(STUDY MATERIAL)

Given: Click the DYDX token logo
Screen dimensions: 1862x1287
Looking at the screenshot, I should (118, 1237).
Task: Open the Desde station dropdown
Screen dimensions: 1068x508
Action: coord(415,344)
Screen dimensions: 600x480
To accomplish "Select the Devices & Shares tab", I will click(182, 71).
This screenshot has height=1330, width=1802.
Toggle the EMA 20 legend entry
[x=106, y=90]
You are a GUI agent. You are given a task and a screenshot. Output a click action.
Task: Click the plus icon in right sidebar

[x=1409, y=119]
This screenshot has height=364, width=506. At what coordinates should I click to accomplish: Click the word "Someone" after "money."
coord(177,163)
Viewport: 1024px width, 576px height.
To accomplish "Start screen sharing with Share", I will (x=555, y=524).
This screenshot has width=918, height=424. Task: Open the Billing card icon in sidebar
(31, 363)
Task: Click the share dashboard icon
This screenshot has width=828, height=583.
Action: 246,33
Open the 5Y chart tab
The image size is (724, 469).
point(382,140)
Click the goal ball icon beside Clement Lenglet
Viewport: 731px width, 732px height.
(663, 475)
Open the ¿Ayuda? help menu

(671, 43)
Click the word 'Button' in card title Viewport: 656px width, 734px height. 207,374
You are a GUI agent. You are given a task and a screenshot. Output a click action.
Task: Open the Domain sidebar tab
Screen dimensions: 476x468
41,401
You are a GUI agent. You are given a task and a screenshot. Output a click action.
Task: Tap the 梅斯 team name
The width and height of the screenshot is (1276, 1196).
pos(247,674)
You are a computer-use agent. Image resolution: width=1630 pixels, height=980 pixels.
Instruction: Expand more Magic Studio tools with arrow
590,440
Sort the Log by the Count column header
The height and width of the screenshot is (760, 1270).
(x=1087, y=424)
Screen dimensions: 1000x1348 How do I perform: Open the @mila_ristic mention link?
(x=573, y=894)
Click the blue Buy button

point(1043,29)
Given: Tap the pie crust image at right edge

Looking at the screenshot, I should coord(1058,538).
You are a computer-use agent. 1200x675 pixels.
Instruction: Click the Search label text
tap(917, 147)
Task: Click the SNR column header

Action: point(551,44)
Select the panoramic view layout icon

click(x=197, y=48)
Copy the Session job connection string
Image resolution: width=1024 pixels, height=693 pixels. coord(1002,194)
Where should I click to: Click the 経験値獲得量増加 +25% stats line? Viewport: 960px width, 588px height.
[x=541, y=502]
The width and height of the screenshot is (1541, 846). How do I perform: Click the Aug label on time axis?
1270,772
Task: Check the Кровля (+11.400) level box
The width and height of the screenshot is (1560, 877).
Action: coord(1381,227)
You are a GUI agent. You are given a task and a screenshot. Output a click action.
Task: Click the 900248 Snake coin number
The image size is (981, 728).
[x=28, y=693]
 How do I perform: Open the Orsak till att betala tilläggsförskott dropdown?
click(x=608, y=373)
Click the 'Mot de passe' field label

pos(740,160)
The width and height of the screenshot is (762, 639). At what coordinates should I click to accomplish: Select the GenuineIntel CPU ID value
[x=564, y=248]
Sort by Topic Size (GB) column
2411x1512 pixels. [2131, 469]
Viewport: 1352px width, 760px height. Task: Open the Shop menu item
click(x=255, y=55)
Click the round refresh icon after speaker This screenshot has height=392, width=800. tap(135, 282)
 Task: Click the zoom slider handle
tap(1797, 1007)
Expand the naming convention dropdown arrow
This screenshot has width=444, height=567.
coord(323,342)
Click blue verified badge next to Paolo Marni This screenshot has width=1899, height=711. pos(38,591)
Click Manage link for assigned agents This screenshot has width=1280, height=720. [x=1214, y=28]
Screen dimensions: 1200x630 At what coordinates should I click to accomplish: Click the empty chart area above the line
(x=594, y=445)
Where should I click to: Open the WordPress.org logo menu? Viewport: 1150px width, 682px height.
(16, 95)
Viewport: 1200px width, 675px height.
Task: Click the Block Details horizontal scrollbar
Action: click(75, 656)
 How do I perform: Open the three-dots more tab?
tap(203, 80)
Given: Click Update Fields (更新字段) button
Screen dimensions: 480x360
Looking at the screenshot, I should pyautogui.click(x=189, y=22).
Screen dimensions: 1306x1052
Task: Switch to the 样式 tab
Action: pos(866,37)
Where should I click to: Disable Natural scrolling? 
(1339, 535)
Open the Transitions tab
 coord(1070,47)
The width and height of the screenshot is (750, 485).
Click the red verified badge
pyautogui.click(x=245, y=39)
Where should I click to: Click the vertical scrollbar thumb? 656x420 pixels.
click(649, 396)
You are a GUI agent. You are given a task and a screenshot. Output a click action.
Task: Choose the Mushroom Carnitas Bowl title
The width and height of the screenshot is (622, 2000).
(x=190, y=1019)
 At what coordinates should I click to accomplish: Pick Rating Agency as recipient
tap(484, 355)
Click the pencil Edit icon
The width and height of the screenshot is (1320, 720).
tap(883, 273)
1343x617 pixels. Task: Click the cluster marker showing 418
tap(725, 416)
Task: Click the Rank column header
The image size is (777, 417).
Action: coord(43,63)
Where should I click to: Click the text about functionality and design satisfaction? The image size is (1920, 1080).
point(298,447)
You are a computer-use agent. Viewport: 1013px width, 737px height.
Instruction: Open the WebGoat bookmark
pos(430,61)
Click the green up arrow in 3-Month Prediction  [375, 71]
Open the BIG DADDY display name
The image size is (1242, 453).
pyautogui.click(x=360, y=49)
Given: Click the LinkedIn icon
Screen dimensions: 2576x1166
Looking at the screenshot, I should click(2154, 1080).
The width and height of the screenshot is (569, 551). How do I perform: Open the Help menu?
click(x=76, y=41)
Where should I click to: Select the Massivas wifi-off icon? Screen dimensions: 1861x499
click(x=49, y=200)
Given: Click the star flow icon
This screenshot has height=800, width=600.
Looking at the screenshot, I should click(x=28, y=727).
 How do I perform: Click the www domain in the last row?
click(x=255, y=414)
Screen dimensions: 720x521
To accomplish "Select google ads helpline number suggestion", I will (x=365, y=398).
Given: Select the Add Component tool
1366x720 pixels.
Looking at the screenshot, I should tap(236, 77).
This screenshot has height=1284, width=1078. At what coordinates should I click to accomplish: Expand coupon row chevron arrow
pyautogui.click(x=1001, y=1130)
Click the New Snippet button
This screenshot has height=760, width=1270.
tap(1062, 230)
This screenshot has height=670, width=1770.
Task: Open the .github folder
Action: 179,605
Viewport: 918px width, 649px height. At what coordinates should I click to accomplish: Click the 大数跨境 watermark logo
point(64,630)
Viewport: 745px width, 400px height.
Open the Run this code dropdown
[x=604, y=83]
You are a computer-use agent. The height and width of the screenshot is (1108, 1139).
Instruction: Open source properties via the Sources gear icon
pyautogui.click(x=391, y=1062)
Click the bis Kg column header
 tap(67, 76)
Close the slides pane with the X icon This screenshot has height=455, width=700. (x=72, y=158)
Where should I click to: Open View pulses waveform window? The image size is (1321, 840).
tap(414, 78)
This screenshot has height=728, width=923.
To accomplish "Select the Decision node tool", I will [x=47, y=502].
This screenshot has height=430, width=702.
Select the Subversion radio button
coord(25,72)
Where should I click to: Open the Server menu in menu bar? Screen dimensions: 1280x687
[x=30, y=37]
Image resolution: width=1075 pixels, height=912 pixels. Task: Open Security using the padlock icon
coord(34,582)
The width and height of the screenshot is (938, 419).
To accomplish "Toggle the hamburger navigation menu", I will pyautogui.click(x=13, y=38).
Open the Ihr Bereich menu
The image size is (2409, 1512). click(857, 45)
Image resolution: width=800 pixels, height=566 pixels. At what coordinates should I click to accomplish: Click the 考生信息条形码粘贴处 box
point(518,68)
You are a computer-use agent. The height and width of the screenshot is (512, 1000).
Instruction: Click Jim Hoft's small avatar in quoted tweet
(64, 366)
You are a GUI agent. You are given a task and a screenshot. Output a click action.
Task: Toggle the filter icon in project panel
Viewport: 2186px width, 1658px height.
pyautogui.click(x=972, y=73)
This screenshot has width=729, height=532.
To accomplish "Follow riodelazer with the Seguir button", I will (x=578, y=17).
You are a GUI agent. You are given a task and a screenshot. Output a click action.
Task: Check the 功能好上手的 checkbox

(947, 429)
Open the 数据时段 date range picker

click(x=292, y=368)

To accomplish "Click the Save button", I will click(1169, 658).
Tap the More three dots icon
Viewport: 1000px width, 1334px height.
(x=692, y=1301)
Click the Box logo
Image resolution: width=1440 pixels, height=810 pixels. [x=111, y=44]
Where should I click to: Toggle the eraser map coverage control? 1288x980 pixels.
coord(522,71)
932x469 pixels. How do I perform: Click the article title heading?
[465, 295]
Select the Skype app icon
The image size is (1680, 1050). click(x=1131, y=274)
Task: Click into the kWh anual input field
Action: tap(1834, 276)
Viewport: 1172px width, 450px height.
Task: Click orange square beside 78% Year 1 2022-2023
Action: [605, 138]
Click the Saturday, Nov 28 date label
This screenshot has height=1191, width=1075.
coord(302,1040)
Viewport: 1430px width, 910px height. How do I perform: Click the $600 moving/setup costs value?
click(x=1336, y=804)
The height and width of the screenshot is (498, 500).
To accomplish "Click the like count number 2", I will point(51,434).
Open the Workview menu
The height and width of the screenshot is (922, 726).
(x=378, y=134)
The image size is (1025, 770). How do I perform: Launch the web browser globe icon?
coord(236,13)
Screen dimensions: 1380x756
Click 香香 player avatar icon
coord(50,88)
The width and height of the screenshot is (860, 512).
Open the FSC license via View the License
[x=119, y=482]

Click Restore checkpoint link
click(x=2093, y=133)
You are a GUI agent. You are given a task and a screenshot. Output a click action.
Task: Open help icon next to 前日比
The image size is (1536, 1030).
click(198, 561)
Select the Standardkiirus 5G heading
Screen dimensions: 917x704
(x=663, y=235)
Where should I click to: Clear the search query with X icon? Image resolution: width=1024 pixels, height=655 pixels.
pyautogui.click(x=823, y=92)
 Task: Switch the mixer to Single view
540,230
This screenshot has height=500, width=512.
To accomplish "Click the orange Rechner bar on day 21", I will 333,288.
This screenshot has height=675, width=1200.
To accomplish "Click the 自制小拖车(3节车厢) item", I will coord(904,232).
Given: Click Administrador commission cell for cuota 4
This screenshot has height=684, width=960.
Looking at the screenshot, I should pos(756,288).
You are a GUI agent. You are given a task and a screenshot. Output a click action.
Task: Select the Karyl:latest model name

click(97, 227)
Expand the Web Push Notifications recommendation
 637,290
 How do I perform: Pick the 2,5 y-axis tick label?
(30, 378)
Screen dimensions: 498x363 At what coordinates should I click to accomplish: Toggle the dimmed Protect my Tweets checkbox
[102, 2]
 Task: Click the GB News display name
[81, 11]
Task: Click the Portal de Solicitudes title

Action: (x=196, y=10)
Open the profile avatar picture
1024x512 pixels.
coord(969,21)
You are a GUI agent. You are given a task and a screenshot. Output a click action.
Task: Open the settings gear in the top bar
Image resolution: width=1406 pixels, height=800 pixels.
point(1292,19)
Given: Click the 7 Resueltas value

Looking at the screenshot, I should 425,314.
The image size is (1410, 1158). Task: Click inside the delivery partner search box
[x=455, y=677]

(End STUDY MATERIAL)

** TASK REQUIREMENTS **
Give back, word for word, only the lines above from the line holding "Task: Open the Domain sidebar tab" to the line holding "You are a computer-use agent. Image", both included.

** REPLY TO THE TASK **
Task: Open the Domain sidebar tab
Screen dimensions: 476x468
41,401
You are a GUI agent. You are given a task and a screenshot. Output a click action.
Task: Tap the 梅斯 team name
The width and height of the screenshot is (1276, 1196).
pos(247,674)
You are a computer-use agent. Image resolution: width=1630 pixels, height=980 pixels.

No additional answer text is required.